В этом резком отзыве, единодушно разделявшиеся другими эмигрантами-«стариками», немало справедливого.
Жизнь, по Набокову, бессмыслица, помарка природы, или, как он сказал в своей книге «Другие берега» (русский перевод в 1954 году), «жизнь – только щель слабого света между двумя идеально черными вечностями». Сам крупный ученый-энтомолог, он, кажется, с одинаково холодным любопытством обращается и к человеку и к бабочке. В этом уже заключено принципиальное отличие его творчества от нравственного мира русской реалистической литературы, где полюсы добра и зла незыблемы и по ним, как моряки по звездам, устанавливает свой курс писатель. Литература под пером этого виртуоза формы превращается в род словесной игры, или, лучше сказать, словесных шахмат.
В лице Набокова, представителя второго поколения русской эмиграции, быть может, впервые на русском языке оформилось откровенное явление модернизма. Он пытался сочетать искания А. Белого и Ф. Кафки (роман «Приглашение на казнь») с «преодолением» Достоевского (роман «Лолита»), нравственно-религиозные искания которого Набоков назвал, играя словами, «обратным путешествием из бедлама в Вифлеем» (несколько глумливое остроумие теряется в переводе с английского: «bedlam» – сумасшедший дом, «Bathleem» – город, где родился Христос). Его творчество, можно сказать, классический пример такого искусства, в котором черты «элитарности», расчета на избранного, «высоколобого» потребителя сочетаются с ярко выраженными признаками «массовой культуры», обращенной к читающему обывателю. Хотя сам писатель и сделал немало для пропаганды русского реализма в Соединенных Штатах, перевел, в частности, пушкинского «Евгения Онегина», прокомментировав каждую строчку (комментарии составили три тома), собственное его искусство – вне классической традиции.
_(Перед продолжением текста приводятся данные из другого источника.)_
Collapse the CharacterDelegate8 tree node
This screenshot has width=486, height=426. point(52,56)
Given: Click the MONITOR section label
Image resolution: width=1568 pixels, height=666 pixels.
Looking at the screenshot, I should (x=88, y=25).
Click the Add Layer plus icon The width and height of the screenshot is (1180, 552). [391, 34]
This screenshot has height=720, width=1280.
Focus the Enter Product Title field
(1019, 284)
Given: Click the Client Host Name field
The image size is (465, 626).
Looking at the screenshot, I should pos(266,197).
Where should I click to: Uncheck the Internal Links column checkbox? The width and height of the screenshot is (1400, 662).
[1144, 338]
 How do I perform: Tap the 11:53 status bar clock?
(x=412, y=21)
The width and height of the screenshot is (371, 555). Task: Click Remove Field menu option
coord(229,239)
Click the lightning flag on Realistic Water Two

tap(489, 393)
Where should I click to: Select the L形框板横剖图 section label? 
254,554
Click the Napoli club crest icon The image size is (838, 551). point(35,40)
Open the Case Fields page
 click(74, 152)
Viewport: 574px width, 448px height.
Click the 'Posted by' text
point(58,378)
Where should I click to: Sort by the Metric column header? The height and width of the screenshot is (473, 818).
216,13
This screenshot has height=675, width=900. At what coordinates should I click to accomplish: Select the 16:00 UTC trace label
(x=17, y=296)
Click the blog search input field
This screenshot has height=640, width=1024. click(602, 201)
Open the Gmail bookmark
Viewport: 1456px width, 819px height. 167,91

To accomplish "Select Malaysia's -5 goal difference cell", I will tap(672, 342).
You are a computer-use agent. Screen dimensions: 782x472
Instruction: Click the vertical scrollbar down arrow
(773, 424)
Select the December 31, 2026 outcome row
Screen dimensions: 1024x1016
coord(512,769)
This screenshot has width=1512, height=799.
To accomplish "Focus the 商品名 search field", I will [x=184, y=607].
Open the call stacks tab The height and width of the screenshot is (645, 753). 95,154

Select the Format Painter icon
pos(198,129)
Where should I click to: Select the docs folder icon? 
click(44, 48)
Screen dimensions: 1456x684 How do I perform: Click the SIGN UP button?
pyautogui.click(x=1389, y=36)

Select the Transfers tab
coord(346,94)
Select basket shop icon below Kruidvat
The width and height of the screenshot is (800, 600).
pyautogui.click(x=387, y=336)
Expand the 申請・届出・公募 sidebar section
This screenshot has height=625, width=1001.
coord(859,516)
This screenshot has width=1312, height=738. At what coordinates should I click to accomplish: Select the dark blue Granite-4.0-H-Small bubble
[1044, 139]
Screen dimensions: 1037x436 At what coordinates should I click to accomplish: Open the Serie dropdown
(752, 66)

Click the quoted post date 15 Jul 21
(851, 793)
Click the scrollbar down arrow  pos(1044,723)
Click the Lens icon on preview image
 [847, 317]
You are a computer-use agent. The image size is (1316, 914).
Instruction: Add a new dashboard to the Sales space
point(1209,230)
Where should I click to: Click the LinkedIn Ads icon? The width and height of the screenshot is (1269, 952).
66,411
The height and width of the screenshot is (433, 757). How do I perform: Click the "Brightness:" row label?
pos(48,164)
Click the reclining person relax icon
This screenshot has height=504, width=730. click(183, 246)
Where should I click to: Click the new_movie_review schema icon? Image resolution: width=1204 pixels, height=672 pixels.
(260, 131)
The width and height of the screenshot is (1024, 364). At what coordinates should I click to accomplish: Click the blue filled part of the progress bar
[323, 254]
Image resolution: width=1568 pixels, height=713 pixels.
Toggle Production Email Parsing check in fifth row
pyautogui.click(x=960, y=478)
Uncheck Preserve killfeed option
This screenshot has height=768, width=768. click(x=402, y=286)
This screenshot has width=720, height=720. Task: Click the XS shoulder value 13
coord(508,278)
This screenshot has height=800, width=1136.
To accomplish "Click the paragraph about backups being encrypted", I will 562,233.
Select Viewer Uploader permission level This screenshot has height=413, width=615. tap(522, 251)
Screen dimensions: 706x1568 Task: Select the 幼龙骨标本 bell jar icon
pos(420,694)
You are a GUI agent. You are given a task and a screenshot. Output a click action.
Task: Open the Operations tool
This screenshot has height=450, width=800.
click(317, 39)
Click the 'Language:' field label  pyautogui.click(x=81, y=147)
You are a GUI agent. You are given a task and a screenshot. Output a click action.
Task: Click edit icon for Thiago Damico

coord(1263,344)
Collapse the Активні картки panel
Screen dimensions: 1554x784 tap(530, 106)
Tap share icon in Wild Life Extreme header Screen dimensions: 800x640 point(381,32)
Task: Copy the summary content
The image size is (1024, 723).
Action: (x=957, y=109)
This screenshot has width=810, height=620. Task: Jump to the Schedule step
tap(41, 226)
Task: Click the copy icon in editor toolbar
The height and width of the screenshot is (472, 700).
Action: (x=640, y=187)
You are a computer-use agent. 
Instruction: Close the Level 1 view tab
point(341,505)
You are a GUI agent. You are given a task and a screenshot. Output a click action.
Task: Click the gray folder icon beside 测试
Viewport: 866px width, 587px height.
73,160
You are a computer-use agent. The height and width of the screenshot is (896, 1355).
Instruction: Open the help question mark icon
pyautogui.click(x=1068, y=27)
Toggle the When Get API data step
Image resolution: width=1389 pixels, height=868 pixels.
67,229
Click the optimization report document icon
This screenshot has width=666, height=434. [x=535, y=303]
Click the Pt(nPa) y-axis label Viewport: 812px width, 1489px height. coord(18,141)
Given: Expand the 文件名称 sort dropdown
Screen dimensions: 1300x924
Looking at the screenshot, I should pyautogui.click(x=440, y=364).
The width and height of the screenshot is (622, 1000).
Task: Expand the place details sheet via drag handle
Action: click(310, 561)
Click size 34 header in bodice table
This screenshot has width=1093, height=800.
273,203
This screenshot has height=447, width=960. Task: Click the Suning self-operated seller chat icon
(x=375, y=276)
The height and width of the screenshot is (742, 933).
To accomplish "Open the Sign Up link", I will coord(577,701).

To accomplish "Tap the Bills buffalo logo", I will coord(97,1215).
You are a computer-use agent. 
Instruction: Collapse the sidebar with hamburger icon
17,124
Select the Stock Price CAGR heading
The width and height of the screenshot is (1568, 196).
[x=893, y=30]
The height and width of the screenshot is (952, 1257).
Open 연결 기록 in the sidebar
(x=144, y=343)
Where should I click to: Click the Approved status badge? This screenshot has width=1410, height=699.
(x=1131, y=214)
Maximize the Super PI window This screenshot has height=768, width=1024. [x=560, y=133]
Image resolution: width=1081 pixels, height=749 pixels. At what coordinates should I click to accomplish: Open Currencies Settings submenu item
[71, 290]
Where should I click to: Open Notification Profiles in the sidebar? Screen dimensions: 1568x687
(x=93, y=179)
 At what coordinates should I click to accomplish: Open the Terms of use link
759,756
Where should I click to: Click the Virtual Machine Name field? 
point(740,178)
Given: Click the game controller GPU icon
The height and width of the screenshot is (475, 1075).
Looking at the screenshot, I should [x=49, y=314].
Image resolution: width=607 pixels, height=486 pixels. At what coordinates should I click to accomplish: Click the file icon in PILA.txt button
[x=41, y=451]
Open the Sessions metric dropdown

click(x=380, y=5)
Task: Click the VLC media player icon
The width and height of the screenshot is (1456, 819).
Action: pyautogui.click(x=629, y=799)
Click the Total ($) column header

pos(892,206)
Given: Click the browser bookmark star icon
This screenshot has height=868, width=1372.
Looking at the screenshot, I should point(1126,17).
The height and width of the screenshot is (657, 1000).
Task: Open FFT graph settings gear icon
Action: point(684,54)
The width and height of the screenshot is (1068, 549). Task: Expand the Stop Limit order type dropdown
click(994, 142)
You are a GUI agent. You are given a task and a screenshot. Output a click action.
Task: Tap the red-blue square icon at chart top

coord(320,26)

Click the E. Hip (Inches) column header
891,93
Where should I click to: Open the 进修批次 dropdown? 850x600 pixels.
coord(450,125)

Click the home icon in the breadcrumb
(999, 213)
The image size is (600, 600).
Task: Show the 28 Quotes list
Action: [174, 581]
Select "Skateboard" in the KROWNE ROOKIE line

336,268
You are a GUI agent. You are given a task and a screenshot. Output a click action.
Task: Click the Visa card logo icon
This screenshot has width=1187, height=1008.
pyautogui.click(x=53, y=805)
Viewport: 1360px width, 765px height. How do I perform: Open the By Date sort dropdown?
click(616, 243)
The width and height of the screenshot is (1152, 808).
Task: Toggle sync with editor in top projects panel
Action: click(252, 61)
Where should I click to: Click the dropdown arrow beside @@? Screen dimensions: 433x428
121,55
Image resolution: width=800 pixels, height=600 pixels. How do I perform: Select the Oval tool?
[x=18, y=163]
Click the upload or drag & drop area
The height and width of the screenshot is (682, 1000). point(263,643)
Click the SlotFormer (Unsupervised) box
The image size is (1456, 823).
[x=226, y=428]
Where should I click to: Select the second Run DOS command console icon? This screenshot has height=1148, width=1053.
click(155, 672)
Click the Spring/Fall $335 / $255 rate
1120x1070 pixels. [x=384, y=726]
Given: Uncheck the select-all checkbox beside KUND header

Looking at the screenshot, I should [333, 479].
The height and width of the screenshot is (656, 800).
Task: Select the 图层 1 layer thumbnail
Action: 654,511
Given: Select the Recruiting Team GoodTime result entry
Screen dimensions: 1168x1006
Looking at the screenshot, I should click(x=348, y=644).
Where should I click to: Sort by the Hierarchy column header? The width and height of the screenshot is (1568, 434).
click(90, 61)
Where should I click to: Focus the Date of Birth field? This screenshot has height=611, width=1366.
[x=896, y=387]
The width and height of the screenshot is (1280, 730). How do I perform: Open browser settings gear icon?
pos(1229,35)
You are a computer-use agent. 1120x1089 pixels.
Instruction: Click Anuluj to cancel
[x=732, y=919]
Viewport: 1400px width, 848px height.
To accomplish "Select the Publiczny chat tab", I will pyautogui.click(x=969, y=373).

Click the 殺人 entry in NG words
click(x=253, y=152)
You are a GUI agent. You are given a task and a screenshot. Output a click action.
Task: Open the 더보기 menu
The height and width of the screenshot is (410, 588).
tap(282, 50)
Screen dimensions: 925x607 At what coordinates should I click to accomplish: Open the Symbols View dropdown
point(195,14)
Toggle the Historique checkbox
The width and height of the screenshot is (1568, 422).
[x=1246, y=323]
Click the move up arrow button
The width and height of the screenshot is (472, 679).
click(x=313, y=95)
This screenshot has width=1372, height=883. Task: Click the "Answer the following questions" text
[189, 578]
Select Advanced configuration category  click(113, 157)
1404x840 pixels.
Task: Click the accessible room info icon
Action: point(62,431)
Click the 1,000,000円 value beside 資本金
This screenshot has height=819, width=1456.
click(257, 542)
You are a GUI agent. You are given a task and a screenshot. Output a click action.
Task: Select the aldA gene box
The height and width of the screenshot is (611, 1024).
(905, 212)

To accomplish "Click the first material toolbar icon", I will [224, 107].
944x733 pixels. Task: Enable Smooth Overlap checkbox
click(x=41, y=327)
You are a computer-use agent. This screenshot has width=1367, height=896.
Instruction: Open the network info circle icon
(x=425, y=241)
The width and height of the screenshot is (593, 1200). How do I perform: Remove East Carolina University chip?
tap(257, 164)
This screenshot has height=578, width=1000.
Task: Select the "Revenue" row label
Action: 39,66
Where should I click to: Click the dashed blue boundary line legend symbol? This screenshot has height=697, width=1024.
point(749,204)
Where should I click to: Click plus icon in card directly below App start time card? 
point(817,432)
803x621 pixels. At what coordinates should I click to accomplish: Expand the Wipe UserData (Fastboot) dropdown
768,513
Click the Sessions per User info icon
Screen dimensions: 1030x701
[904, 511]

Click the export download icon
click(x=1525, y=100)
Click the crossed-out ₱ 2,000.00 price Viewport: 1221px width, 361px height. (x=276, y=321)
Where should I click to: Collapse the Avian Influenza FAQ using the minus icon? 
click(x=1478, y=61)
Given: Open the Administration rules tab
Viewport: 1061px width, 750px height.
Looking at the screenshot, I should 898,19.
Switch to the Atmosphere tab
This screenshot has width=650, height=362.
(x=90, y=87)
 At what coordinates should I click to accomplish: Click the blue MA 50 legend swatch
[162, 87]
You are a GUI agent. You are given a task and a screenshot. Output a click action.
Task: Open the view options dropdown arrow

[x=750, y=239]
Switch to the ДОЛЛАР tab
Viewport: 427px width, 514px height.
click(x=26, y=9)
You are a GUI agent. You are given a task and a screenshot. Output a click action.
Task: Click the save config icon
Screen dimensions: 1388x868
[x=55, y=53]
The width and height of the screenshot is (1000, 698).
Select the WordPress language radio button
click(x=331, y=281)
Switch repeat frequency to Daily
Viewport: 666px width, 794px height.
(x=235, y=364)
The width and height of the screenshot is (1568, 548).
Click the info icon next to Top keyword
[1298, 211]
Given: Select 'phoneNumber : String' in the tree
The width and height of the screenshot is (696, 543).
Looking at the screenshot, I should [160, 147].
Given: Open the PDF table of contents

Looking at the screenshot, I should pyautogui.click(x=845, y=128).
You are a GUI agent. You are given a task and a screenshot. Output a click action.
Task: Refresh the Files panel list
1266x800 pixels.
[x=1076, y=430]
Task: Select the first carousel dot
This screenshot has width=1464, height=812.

И еще одна характерная черта Набокова – отказ от всего, что связывает художника с понятием Родины, государства, национальной преемственности. В нем не без оснований видят сегодня одного из крупнейших представителей «центральной межнациональной традиции современного романа», как пишет, например, о нем американский критик Джулиан Мойнаган. Еще бы! Творчество Набокова очень удобно для доказательства того, что в век так называемой унифицированной «суперкультуры», всеобщей технической революции и появления якобы нового, технотронного общества все национальное обречено на безусловное отмирание. Перейдя с 1940 года на английский язык (автобиография «Другие берега», романы «Пнин», «Ада» и др.), Набоков окончательно утратил связь с Родиной, сделавшись американским писателем.